Seaside v. Oregon Surety & Casualty Co.

157 P. 150 | Or. | 1916

Mr. Justice Benson

delivered the opinion of the court.

The briefs and the oral argument herein go much further afield than we regard as necessary in our con*352sideration of the issues involved. The one question to be determined is: Did the court err in granting a new trial? If there was any error upon the trial which would be ground for reversal, the order must be affirmed. It was stipulated at the trial that on November 4, 1910, and after the death of Henninger, the defendant received from the plaintiff the following telegram:

“Seaside, Oregon, Nov. 4, 1910.
“Union Guarantee Association, Portland, Oregon:
“E. N. Henninger, town treasurer, bonded by your company has committed suicide.
“F. H. Laighton,
“Acting Mayor.
“R. 0. Ralston,
“Auditor and Police Judge.”

This stipulation also concedes that on January 19, 1911, plaintiff mailéd to defendant, who received it on the same day, the following:

“Seaside, Oregon, January 19, 1911.
“To the President, Gay Lombard, President of the Union Guarantee Association, or President of Oregon Surety & Casualty Company. Office of Said Association, Portland, Oregon.
“Sir: You are hereby notified, and through you as its president notice is hereby given to the Union Guarantee Association, that Edmund N. Henninger, as treasurer of the town of Seaside, Oregon, who committed suicide on or about the 4th day of November, A. D. 1910, was at and prior to his death an embezzler of funds of said town of Seaside to the amount and in the sum of seven thousand nine hundred and forty-nine and 9/100 dollars ($7,949.09), which has not been repaid or made good to said town, and for which said town holds you, as his surety, responsible.
“Town of Seaside.
“[Signed] By F. H. Laighton,
“Acting Mayor and President of Council.
“Attest: R. O. Ralston,
“Auditor and Police Judge.”

*353At the outset it will be observed that the contract provides for notice to the surety of any act of the treasurer “which may involve a loss for which the association is responsible hereunder, immediately after the occurrence of such act shall come to the knowledge of the employer.” There is also a provision to the effect that any claim for loss shall be presented in writing immediately upon discovery thereof, and that no action thereon shall be prosecuted unless begun within six months after such presentation of claim.

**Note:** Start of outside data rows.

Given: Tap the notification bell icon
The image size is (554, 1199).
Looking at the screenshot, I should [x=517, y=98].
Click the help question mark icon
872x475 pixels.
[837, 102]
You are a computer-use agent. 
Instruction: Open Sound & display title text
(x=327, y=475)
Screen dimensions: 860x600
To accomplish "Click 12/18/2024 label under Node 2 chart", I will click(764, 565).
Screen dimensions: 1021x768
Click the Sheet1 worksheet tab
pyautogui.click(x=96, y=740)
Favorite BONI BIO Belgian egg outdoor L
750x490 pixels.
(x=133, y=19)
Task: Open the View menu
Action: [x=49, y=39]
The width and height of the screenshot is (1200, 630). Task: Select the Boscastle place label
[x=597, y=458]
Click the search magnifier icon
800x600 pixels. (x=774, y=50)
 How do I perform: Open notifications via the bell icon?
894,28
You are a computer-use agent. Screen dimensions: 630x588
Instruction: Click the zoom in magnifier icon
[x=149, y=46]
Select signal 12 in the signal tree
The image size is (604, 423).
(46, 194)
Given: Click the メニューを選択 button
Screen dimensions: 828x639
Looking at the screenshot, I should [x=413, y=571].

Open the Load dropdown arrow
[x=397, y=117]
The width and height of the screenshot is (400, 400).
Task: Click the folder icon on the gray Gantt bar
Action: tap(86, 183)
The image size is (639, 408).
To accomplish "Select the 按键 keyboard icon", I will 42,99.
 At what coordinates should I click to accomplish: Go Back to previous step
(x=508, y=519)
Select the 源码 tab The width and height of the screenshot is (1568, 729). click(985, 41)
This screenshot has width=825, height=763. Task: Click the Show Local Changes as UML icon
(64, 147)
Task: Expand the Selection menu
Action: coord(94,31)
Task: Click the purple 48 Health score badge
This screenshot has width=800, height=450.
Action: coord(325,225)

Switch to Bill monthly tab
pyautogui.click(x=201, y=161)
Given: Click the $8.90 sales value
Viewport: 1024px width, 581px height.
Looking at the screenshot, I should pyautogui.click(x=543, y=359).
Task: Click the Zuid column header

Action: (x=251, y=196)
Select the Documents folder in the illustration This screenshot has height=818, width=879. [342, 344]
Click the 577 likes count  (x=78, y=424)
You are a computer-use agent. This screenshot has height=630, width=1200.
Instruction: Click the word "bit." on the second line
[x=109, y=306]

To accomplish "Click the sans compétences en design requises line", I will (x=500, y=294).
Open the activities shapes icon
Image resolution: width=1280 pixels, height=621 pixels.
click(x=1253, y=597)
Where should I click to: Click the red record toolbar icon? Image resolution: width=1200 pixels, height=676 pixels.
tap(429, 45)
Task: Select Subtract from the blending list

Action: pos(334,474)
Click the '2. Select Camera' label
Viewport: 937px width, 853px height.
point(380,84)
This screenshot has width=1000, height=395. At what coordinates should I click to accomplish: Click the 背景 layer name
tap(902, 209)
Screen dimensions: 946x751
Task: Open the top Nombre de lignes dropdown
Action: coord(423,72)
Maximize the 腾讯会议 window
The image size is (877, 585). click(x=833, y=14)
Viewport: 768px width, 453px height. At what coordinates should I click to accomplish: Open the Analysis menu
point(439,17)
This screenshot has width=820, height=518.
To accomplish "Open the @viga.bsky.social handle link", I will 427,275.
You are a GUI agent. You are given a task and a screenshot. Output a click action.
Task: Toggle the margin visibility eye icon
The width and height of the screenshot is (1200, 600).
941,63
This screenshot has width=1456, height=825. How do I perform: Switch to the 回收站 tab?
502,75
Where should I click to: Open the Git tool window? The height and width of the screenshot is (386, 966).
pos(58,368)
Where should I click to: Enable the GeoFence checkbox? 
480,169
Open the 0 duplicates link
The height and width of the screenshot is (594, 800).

1. It appears to us that both the attorneys and the trial court have confused these two provisions. The telegram above quoted clearly fulfills the first requirement and the letter of January 19th is the only presentation of a claim mentioned in the evidence. It is undisputed that the claim was presented on January 19th, and the action begun with process served upon defendant on July 17th, which is clearly within the six months limited by the contract. The only question, therefore, which might have been properly submitted to the jury upon this phase of the case is as to whether or not the time elapsing between November 4, 1910, and January 19, 1911, was a reasonable compliance with the requirement that the claim should be presented immediately upon the discovery of a loss, which question was not submitted to the jury at all.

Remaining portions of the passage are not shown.